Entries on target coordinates

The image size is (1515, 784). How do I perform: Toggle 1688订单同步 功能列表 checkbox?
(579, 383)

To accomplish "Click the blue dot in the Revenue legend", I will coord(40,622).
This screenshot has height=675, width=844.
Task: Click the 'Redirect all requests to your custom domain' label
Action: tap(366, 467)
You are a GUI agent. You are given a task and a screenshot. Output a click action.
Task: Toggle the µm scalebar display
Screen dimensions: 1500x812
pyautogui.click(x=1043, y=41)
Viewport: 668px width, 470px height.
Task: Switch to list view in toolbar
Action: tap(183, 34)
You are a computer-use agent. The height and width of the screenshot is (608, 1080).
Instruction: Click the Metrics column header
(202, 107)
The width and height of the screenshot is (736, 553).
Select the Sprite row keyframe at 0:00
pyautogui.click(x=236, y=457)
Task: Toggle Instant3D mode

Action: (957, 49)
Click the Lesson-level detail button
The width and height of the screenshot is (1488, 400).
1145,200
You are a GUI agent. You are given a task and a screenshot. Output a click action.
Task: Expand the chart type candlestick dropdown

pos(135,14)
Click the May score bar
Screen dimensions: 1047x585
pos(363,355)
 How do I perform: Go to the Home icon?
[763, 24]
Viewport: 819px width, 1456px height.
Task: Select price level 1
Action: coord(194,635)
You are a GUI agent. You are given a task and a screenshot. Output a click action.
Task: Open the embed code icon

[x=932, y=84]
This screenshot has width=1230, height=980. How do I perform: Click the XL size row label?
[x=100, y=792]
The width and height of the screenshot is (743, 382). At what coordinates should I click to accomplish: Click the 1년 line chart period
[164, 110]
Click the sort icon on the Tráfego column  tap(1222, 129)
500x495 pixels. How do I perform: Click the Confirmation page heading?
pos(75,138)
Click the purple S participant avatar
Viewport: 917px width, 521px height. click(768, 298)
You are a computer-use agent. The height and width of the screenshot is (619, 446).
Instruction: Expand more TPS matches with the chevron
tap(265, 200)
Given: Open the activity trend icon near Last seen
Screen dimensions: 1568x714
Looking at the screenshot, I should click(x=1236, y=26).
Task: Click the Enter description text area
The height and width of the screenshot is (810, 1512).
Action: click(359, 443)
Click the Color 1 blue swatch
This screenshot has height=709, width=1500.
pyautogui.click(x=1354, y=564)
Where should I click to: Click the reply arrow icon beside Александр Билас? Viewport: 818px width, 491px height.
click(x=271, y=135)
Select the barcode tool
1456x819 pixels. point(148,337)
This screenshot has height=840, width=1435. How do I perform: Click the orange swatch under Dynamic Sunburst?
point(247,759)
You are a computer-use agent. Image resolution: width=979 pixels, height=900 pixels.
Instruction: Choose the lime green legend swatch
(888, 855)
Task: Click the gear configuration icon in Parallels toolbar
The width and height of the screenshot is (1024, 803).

• **EXERCISE BRIEF**
Copy out every line of the listing above, unchanged.

• **EXPECTED ANSWER**
The image size is (1515, 784). How do I perform: Toggle 1688订单同步 功能列表 checkbox?
(579, 383)

To accomplish "Click the blue dot in the Revenue legend", I will coord(40,622).
This screenshot has height=675, width=844.
Task: Click the 'Redirect all requests to your custom domain' label
Action: tap(366, 467)
You are a GUI agent. You are given a task and a screenshot. Output a click action.
Task: Toggle the µm scalebar display
Screen dimensions: 1500x812
pyautogui.click(x=1043, y=41)
Viewport: 668px width, 470px height.
Task: Switch to list view in toolbar
Action: tap(183, 34)
You are a computer-use agent. The height and width of the screenshot is (608, 1080).
Instruction: Click the Metrics column header
(202, 107)
The width and height of the screenshot is (736, 553).
Select the Sprite row keyframe at 0:00
pyautogui.click(x=236, y=457)
Task: Toggle Instant3D mode

Action: (957, 49)
Click the Lesson-level detail button
The width and height of the screenshot is (1488, 400).
1145,200
You are a GUI agent. You are given a task and a screenshot. Output a click action.
Task: Expand the chart type candlestick dropdown

pos(135,14)
Click the May score bar
Screen dimensions: 1047x585
pos(363,355)
 How do I perform: Go to the Home icon?
[763, 24]
Viewport: 819px width, 1456px height.
Task: Select price level 1
Action: coord(194,635)
You are a GUI agent. You are given a task and a screenshot. Output a click action.
Task: Open the embed code icon

[x=932, y=84]
This screenshot has width=1230, height=980. How do I perform: Click the XL size row label?
[x=100, y=792]
The width and height of the screenshot is (743, 382). At what coordinates should I click to accomplish: Click the 1년 line chart period
[164, 110]
Click the sort icon on the Tráfego column  tap(1222, 129)
500x495 pixels. How do I perform: Click the Confirmation page heading?
pos(75,138)
Click the purple S participant avatar
Viewport: 917px width, 521px height. click(768, 298)
You are a computer-use agent. The height and width of the screenshot is (619, 446).
Instruction: Expand more TPS matches with the chevron
tap(265, 200)
Given: Open the activity trend icon near Last seen
Screen dimensions: 1568x714
Looking at the screenshot, I should click(x=1236, y=26).
Task: Click the Enter description text area
The height and width of the screenshot is (810, 1512).
Action: click(359, 443)
Click the Color 1 blue swatch
This screenshot has height=709, width=1500.
pyautogui.click(x=1354, y=564)
Where should I click to: Click the reply arrow icon beside Александр Билас? Viewport: 818px width, 491px height.
click(x=271, y=135)
Select the barcode tool
1456x819 pixels. point(148,337)
This screenshot has height=840, width=1435. How do I perform: Click the orange swatch under Dynamic Sunburst?
point(247,759)
You are a computer-use agent. Image resolution: width=979 pixels, height=900 pixels.
Instruction: Choose the lime green legend swatch
(888, 855)
Task: Click the gear configuration icon in Parallels toolbar
The width and height of the screenshot is (1024, 803).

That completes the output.